Percentage of cutaneous and muscle afferents expressing TRP channels and GFRα receptors

GFRα1 and GFRα2 are expressed at high levels in both cutaneous and muscular afferents, and it appears that, in a majority of cutaneous neurons, they are coexpressed as well. In both cutaneous and muscle afferents, a significant number of GFRα1 neurons express TRPV1. TRPA1 is expressed in a minority of GFRα1 cutaneous and muscle afferents. Although GFRα2 is expressed in a smaller percentage of muscle afferents compared with cutaneous afferents, a greater percentage of muscle GFRα2-expressing afferents express TRPA1.

Many of the cutaneous afferents potentiated by NGF showed barely detectable calcium signals in response to the first mustard oil application; only after exposure to NGF did they exhibit clear responses. Mustard oil responses from muscle and colon neurons were nearly identically affected by exposure to all growth factors tested, with the exception of GDNF, which elicited a greater magnitude of response in colon neurons (5.2 ± 1.1-fold increase in ΔFarea) than in muscle neurons (3.6 ± 0.9). Interestingly, growth factor-induced increases in response magnitude were twofold to fourfold greater for TRPA1 than for TRPV1 in both muscle and colon neurons. Together, these data not only support previous evidence of growth factor potentiation of TRP channel function, they also illustrate the importance of considering the peripheral target when analyzing growth factor effects on sensory neurons, as these vary markedly between skin, muscle, and colon afferent populations (Malin et al., 2006).
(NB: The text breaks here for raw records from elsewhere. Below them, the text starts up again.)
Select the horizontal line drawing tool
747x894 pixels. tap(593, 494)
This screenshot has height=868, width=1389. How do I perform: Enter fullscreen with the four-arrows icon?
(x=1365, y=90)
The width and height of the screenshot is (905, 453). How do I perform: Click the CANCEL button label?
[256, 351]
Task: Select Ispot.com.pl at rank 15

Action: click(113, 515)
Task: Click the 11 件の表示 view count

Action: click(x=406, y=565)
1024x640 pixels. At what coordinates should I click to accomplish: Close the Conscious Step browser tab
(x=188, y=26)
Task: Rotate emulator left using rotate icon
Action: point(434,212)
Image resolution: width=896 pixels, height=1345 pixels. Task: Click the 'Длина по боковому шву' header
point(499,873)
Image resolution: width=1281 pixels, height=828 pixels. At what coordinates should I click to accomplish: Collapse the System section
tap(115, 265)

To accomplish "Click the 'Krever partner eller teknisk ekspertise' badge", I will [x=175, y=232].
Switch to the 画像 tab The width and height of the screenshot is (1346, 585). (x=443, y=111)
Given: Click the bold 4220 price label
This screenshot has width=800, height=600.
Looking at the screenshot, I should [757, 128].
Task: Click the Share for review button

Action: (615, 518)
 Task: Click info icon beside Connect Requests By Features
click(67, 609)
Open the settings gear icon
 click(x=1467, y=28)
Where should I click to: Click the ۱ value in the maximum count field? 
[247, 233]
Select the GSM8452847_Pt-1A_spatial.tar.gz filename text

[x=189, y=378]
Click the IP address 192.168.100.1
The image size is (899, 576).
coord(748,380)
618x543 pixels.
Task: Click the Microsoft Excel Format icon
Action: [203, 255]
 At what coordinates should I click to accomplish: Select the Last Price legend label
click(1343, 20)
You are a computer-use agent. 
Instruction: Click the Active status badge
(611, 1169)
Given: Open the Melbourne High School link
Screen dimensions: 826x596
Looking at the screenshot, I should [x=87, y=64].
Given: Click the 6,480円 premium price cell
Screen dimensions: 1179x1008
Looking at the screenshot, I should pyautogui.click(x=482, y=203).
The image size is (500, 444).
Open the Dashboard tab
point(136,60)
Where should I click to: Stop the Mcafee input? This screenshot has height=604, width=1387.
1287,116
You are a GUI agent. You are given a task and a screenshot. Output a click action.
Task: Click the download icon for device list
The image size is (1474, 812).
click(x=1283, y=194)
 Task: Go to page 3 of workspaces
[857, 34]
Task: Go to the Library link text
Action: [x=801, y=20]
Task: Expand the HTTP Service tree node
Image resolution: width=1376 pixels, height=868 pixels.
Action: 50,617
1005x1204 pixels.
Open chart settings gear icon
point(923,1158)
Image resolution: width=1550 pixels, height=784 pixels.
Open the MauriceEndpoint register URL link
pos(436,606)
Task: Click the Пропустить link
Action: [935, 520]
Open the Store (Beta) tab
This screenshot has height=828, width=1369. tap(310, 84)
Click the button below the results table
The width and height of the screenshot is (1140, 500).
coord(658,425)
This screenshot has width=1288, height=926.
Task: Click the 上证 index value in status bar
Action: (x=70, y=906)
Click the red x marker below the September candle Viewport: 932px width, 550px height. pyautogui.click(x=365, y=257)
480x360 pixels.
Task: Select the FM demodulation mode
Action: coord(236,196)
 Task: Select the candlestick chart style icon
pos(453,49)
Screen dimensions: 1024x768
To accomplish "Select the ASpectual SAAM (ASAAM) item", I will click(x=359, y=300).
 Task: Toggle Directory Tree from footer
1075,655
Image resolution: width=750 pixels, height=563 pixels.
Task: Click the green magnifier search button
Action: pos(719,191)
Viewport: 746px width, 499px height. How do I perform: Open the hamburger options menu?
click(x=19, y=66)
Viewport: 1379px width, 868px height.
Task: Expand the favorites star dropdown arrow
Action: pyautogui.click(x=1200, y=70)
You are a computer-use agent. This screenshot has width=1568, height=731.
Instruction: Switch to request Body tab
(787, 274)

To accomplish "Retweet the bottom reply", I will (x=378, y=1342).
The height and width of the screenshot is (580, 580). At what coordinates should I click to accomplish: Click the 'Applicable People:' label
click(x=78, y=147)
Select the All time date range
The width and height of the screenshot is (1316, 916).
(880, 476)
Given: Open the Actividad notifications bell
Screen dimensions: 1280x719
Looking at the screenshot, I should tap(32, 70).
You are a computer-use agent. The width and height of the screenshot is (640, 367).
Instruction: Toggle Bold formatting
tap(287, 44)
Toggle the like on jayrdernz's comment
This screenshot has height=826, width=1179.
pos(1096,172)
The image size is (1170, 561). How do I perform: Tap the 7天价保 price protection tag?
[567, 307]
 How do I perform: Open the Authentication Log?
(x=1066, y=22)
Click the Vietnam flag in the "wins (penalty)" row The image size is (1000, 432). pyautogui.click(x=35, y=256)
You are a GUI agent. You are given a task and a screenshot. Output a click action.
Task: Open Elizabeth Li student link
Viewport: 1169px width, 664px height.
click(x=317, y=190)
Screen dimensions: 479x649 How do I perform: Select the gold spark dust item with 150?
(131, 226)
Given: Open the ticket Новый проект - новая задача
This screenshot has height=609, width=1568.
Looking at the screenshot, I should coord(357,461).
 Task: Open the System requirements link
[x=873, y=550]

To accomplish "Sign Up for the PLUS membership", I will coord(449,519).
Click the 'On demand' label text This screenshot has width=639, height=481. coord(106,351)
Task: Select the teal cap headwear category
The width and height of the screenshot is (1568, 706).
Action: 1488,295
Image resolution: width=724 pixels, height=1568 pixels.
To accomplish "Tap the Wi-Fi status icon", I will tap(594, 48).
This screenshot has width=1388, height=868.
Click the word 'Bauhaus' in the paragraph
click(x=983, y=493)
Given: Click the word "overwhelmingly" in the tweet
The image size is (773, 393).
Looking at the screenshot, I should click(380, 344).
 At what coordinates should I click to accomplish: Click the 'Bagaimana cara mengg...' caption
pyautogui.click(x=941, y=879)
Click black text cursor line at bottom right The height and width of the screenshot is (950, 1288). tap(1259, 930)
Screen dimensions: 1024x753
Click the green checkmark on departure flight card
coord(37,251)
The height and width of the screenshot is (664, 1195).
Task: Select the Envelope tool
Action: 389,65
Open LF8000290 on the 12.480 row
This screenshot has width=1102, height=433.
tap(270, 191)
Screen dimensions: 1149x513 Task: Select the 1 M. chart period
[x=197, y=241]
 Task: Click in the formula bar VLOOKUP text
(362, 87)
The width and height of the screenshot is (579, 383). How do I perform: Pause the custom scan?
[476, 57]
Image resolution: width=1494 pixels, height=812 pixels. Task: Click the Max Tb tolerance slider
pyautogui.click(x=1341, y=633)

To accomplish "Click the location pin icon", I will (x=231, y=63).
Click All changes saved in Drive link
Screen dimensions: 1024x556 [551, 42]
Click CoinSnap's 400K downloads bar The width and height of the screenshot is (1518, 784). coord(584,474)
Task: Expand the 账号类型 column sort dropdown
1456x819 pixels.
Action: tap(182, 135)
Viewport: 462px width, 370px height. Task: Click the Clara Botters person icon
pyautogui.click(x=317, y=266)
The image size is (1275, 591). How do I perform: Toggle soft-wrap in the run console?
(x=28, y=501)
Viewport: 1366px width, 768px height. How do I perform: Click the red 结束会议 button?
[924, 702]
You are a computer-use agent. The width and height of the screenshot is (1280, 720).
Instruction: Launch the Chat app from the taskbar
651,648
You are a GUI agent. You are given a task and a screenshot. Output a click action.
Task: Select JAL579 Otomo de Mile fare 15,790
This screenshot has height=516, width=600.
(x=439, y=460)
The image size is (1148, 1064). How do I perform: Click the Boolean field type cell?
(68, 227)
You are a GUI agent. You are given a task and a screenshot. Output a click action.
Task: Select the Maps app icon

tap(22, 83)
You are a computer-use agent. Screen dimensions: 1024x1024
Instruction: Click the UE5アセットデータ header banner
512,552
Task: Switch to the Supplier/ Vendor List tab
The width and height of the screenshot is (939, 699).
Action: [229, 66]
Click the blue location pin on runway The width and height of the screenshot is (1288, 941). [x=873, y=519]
To confirm the receptor specificity of the growth factor actions, we tested ARTN-induced potentiation in DRGs from mice containing a null mutation in GFRα3 (Honma et al., 2002). Both capsaicin and mustard oil responses were less prevalent among sensory neurons isolated from GFRα3−/− mice (supplemental Fig. 1A,B, available at www.jneurosci.org as supplemental material). The magnitude of mustard oil response was also reduced in this genetic background, compared with wild-type mice (data not shown). As expected, ARTN did not potentiate capsaicin or mustard oil responses remaining in neurons lacking GFRα3; however, NGF potentiation of both TRPV1 and TRPA1 remained unchanged in GFRα3−/− neurons (supplemental Fig. 1C–F, available at www.jneurosci.org as supplemental material).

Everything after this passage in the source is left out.